Free memory problem in STL List

K

Kathy

Hi:

I write a simple C++ program using the following platform

OS: Linux Redhat 7.3
GCC: gcc-3.2.1
C++: libstdc++-v3

The part of the source code of my program is:

list<double> clList1;
double d=1.0;
for (long i=0; i<100000; i++)
{
clList1.push_back(d);
d++;
}
clList1.clear();

list<float> clList2;
float f=1.0;
for (long j=0; j<1000000; j++)
{
clList2.push_back(f);
f++;
}
clList2.clear();

list<double> clList3;
d=1.0
for (long k=0; k<100000; k++)
{
clList3.push_back(d);
d++;
}
clList3.clear();

After I compiled the program and run the EXE file, I found that the program
cannot free the used memory after calling list::clear() function. Also, the
used memory kept alive until the program quit.

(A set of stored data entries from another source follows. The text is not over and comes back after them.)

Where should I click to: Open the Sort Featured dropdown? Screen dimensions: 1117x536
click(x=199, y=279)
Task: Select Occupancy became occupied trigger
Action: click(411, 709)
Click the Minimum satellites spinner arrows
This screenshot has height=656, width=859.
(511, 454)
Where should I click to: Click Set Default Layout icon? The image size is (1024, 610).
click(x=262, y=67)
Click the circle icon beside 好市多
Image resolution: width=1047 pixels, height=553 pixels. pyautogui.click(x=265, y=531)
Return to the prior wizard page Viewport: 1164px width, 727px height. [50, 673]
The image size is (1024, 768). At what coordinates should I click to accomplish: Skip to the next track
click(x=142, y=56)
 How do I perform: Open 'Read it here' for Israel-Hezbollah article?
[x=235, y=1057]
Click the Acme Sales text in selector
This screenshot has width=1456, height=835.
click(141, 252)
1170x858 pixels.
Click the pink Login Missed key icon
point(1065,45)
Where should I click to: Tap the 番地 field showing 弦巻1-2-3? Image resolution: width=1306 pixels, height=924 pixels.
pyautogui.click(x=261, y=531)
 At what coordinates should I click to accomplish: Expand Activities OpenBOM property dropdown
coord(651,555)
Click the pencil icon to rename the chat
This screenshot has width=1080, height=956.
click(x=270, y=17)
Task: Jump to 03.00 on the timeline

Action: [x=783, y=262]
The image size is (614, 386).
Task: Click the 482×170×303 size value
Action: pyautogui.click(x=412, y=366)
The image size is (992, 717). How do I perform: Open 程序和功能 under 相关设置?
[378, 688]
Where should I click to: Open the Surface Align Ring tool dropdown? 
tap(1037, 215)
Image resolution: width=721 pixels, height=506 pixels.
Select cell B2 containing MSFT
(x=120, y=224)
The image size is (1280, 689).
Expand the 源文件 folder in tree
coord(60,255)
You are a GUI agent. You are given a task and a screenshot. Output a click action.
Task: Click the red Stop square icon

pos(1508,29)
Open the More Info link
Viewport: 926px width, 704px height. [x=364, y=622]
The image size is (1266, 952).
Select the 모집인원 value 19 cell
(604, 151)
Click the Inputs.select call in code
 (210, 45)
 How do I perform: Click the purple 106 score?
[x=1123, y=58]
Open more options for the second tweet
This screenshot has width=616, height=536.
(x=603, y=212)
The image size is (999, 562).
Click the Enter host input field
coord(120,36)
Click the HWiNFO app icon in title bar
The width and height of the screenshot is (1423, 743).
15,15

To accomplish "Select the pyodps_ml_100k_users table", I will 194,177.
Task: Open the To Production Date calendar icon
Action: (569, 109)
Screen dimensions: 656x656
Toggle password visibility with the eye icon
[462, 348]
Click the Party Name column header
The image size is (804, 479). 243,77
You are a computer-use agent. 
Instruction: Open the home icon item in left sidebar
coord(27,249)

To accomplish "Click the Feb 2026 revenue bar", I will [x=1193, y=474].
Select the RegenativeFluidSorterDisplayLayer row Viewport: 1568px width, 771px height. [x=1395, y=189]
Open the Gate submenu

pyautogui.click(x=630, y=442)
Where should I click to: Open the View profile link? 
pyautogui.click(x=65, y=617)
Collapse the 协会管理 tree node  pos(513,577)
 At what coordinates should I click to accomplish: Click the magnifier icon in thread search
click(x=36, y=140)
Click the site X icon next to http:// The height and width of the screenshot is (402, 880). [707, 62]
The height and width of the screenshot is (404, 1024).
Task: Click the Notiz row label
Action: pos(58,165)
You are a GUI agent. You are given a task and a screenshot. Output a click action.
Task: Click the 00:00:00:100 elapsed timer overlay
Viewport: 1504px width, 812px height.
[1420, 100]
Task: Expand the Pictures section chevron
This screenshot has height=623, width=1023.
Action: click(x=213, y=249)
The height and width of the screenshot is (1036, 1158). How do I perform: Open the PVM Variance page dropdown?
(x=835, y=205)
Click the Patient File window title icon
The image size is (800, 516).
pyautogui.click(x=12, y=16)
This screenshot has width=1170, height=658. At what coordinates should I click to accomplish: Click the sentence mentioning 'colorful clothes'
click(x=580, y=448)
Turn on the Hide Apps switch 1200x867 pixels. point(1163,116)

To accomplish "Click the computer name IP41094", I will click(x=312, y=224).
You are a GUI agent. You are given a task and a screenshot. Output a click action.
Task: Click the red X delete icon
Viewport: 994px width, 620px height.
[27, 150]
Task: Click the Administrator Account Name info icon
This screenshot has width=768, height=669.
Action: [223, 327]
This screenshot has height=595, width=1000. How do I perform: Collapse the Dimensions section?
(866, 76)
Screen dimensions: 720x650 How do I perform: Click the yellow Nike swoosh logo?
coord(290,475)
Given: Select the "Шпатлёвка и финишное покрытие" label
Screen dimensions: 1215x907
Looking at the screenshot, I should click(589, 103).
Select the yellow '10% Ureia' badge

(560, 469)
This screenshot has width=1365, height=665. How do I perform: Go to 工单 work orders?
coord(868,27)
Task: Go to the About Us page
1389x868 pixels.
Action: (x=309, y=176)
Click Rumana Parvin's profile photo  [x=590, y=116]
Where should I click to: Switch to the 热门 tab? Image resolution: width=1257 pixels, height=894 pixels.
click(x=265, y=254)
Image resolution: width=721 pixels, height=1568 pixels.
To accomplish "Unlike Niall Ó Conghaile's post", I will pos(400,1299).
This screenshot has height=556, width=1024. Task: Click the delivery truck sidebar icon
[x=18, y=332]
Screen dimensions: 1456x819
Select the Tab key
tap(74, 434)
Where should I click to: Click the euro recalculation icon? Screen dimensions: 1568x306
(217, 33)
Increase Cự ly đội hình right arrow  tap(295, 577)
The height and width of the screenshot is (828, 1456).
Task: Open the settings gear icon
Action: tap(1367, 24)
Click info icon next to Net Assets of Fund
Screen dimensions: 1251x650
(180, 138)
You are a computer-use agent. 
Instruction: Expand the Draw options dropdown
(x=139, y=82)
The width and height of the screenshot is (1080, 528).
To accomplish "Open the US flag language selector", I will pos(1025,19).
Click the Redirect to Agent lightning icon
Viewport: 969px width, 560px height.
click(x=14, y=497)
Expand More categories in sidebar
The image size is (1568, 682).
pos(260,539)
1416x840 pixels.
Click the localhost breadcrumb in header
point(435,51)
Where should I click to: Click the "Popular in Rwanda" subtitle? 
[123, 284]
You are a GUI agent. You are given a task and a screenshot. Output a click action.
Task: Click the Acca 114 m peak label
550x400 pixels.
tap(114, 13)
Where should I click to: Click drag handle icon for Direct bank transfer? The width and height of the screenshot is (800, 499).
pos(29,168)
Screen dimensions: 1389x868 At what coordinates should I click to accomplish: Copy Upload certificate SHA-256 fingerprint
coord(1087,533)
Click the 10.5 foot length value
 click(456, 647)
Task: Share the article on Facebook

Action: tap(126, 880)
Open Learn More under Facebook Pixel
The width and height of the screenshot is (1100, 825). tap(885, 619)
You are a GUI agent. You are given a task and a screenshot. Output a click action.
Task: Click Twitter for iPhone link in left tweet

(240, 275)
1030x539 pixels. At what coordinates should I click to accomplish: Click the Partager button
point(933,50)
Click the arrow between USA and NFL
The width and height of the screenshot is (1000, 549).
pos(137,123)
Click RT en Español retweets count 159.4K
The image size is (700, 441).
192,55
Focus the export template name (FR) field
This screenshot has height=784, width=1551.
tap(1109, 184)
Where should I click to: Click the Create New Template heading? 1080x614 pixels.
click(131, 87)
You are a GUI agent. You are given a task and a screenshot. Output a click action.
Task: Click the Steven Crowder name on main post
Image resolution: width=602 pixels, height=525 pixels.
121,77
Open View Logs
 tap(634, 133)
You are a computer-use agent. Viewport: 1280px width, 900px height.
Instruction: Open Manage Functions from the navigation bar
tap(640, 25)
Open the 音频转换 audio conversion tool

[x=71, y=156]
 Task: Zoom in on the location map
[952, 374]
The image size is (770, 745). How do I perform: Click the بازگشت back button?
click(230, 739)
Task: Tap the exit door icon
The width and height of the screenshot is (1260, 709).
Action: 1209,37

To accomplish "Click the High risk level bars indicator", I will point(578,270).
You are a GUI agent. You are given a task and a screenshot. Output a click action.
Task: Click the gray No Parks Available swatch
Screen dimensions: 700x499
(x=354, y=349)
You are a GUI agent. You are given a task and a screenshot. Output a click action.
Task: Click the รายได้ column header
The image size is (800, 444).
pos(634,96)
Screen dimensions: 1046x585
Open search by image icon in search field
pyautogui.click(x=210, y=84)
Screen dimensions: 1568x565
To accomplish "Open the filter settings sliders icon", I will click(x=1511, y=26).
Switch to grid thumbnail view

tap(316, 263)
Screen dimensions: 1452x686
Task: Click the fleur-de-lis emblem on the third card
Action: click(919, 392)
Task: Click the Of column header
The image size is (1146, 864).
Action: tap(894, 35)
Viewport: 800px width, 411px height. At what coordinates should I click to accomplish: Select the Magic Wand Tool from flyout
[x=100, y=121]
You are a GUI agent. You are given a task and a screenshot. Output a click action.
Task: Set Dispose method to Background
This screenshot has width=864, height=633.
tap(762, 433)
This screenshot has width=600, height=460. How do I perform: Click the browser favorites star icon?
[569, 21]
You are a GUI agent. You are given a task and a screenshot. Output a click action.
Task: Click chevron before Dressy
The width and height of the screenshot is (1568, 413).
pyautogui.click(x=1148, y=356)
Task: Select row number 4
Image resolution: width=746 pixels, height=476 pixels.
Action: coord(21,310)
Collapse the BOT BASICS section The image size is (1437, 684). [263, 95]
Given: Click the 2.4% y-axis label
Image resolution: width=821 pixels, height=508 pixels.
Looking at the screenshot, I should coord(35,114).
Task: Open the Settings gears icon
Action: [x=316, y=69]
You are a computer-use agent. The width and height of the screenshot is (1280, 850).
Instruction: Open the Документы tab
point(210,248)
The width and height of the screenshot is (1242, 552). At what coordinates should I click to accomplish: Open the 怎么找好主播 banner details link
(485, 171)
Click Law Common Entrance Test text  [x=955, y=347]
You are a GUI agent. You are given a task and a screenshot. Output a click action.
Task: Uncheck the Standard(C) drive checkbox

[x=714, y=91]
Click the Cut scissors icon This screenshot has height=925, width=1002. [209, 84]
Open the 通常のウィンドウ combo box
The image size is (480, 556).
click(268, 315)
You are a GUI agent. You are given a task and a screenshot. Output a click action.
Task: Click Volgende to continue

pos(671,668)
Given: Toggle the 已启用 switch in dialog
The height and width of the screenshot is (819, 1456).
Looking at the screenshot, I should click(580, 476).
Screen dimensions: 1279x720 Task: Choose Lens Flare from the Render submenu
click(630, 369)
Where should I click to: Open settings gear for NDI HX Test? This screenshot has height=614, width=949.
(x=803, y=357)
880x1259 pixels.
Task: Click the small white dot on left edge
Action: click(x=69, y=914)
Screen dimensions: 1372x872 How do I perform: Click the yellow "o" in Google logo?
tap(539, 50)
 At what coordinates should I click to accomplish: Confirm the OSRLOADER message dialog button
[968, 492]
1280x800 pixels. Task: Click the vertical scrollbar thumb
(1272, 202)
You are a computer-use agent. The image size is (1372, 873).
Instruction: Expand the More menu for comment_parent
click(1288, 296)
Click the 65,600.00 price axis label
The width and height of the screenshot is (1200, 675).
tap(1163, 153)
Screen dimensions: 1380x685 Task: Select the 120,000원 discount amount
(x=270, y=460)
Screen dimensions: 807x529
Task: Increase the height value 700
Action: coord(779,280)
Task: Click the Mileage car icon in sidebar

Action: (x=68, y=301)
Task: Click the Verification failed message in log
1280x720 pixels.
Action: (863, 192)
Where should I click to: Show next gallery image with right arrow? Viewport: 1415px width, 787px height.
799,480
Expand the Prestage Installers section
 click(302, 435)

Actually, I need to use many lists to temporarily store different data when
running the program. And, my program runs as a server. Therefore, my program
does not exit after finishing its job.

As a result, the memory used by my program increases sharply after finishing
several job requests from clients.

Do anyone get any idea to solve this memory usage problem when using this
STL Container in my program?

Note: When I run the same program in Microsoft Window (using Visual Studio
6.0 for development), I did not encounter this problem. Is it a problem of
the implementation of C++ STL Container in Linux?

Kathy
 
G

Gianni Mariani

Kathy wrote:
....
After I compiled the program and run the EXE file, I found that the program
cannot free the used memory after calling list::clear() function. Also, the
used memory kept alive until the program quit.

That is the expected behaviour.
Actually, I need to use many lists to temporarily store different data when
running the program. And, my program runs as a server. Therefore, my program
does not exit after finishing its job.

As a result, the memory used by my program increases sharply after finishing
several job requests from clients.

Do anyone get any idea to solve this memory usage problem when using this
STL Container in my program?

2 options.

1. Perform computations in a different process.
2. Use a different allocator (STL allows this), that returns resources
to the OS.
Note: When I run the same program in Microsoft Window (using Visual Studio
6.0 for development), I did not encounter this problem. Is it a problem of
the implementation of C++ STL Container in Linux?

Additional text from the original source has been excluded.